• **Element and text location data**

= = = = =

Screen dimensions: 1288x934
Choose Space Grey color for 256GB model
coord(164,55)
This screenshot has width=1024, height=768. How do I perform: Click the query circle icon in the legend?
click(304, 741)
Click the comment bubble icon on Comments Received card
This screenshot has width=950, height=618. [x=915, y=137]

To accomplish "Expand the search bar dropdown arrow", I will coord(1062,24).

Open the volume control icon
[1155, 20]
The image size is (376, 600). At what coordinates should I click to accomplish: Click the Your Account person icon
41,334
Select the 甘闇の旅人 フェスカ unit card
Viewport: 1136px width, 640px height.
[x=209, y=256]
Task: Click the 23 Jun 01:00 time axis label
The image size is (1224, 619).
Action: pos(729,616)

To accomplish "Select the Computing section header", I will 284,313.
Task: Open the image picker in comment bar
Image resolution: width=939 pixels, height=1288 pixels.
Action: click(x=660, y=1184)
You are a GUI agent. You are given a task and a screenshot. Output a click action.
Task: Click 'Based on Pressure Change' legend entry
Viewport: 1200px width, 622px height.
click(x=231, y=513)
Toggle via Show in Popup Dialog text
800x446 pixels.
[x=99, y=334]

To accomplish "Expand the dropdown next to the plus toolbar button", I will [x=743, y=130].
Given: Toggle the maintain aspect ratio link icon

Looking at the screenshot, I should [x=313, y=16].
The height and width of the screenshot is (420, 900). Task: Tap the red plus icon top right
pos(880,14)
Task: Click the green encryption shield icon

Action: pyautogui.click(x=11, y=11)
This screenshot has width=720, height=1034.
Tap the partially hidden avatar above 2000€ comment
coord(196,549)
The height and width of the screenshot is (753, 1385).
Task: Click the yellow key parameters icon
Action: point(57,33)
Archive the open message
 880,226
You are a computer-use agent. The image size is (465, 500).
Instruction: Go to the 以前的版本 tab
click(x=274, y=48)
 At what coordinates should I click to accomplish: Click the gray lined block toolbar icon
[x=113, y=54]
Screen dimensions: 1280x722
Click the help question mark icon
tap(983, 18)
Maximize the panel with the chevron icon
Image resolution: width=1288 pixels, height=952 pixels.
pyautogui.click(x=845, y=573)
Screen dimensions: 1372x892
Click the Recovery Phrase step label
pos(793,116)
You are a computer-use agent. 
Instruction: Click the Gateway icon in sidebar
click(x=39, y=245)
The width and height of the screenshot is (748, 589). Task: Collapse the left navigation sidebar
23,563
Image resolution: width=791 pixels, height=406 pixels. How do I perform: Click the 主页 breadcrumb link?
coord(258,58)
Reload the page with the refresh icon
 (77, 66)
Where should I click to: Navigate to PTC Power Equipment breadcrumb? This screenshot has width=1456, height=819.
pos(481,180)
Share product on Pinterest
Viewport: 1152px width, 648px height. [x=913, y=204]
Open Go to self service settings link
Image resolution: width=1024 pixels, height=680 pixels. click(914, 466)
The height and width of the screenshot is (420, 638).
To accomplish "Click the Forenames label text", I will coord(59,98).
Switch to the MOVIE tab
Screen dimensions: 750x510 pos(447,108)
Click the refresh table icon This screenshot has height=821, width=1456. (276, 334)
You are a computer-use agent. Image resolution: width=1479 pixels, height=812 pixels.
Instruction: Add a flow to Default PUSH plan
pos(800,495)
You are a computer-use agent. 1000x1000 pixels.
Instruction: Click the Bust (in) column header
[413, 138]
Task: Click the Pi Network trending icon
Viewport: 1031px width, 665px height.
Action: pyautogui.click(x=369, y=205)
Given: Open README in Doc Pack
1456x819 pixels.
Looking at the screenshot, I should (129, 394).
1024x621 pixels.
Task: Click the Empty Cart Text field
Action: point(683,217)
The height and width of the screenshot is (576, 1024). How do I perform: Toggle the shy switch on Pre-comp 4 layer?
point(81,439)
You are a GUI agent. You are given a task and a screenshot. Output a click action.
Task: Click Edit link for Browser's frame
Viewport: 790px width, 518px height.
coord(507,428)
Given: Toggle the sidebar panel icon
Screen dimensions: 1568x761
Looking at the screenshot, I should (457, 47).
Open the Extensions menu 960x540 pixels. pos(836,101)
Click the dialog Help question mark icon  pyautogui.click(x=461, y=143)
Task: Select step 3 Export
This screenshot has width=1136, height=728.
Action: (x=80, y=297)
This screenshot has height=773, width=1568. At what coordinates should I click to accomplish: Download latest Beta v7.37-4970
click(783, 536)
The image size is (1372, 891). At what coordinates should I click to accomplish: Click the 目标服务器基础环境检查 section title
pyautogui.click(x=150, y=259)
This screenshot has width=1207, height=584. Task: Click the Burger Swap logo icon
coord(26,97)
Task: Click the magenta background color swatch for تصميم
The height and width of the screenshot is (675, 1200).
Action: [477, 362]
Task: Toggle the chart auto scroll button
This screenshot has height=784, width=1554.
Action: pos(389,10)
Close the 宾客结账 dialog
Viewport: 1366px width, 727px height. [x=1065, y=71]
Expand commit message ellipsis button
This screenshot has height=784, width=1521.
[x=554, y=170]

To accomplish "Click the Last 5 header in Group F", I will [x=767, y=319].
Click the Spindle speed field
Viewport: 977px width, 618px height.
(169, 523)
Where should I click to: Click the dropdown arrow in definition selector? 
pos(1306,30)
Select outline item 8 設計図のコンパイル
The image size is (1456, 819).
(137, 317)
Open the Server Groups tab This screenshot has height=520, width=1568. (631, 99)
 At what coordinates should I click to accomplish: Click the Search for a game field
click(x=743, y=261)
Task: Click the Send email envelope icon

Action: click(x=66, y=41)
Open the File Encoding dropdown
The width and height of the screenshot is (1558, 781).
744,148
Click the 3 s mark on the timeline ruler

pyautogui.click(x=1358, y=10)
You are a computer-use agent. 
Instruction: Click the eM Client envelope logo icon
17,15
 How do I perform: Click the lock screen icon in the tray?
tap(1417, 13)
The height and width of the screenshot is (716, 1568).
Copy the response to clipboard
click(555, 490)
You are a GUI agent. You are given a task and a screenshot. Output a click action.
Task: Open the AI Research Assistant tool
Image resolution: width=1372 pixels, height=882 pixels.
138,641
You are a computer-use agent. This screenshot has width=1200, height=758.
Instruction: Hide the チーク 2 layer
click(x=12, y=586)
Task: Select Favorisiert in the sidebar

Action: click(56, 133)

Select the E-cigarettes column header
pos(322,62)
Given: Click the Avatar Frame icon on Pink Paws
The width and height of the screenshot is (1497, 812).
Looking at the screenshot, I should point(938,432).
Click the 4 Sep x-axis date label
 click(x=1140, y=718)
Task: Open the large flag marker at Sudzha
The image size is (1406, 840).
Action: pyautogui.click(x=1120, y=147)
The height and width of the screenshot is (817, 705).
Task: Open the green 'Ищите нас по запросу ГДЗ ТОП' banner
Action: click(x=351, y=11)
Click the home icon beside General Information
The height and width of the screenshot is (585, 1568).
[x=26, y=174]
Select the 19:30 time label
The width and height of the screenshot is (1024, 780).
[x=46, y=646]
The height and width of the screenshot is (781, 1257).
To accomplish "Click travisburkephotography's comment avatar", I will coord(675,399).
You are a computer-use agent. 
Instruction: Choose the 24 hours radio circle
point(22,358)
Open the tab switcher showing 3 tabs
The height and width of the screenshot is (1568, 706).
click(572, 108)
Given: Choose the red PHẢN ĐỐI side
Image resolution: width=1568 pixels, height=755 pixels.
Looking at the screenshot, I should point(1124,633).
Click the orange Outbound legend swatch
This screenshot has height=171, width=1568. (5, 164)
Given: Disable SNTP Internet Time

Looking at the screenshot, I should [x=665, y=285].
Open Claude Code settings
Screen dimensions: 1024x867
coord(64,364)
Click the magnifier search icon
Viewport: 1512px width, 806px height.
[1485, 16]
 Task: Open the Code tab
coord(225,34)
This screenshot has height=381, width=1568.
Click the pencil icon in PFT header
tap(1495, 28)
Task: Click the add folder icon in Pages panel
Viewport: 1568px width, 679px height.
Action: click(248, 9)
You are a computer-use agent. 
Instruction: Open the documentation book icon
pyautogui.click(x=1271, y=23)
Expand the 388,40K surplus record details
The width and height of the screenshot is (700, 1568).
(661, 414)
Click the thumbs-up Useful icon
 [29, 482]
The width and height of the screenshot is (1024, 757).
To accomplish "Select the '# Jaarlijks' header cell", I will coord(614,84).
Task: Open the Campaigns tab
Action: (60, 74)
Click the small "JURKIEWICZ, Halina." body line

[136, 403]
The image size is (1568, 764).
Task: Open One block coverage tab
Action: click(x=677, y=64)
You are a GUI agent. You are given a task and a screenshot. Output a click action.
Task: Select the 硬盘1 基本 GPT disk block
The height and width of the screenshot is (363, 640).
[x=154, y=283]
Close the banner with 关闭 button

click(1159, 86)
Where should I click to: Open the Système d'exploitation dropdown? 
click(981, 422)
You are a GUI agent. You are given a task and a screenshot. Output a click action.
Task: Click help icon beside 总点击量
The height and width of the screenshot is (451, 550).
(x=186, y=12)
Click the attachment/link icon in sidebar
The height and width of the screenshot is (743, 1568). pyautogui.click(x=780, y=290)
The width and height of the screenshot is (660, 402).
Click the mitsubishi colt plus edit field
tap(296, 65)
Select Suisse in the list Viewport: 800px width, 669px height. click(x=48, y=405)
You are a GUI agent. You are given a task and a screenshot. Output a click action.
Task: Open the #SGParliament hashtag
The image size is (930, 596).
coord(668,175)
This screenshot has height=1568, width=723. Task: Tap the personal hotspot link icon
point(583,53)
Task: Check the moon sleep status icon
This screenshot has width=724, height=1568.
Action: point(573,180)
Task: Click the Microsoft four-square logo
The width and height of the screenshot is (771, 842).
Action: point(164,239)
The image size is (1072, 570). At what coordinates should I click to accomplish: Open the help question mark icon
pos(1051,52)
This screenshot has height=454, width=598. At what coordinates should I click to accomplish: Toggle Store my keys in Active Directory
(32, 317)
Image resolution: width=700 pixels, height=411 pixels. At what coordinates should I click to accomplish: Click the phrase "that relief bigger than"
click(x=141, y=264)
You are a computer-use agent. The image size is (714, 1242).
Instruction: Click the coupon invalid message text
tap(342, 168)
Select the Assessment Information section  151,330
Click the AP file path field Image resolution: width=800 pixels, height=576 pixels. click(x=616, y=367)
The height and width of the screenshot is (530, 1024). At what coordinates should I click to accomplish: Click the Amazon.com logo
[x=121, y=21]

= = = = =

Can you give the items again from the line with "Given: Disable SNTP Internet Time" up to and including the line with "click(981, 422)", switching "magnifier" to "magnifying glass" and leaving everything else unchanged?

Given: Disable SNTP Internet Time

Looking at the screenshot, I should [x=665, y=285].
Open Claude Code settings
Screen dimensions: 1024x867
coord(64,364)
Click the magnifying glass search icon
Viewport: 1512px width, 806px height.
[1485, 16]
 Task: Open the Code tab
coord(225,34)
This screenshot has height=381, width=1568.
Click the pencil icon in PFT header
tap(1495, 28)
Task: Click the add folder icon in Pages panel
Viewport: 1568px width, 679px height.
Action: click(248, 9)
You are a computer-use agent. 
Instruction: Open the documentation book icon
pyautogui.click(x=1271, y=23)
Expand the 388,40K surplus record details
The width and height of the screenshot is (700, 1568).
(661, 414)
Click the thumbs-up Useful icon
 [29, 482]
The width and height of the screenshot is (1024, 757).
To accomplish "Select the '# Jaarlijks' header cell", I will coord(614,84).
Task: Open the Campaigns tab
Action: (60, 74)
Click the small "JURKIEWICZ, Halina." body line

[136, 403]
The image size is (1568, 764).
Task: Open One block coverage tab
Action: click(x=677, y=64)
You are a GUI agent. You are given a task and a screenshot. Output a click action.
Task: Select the 硬盘1 基本 GPT disk block
The height and width of the screenshot is (363, 640).
[x=154, y=283]
Close the banner with 关闭 button

click(1159, 86)
Where should I click to: Open the Système d'exploitation dropdown? 
click(981, 422)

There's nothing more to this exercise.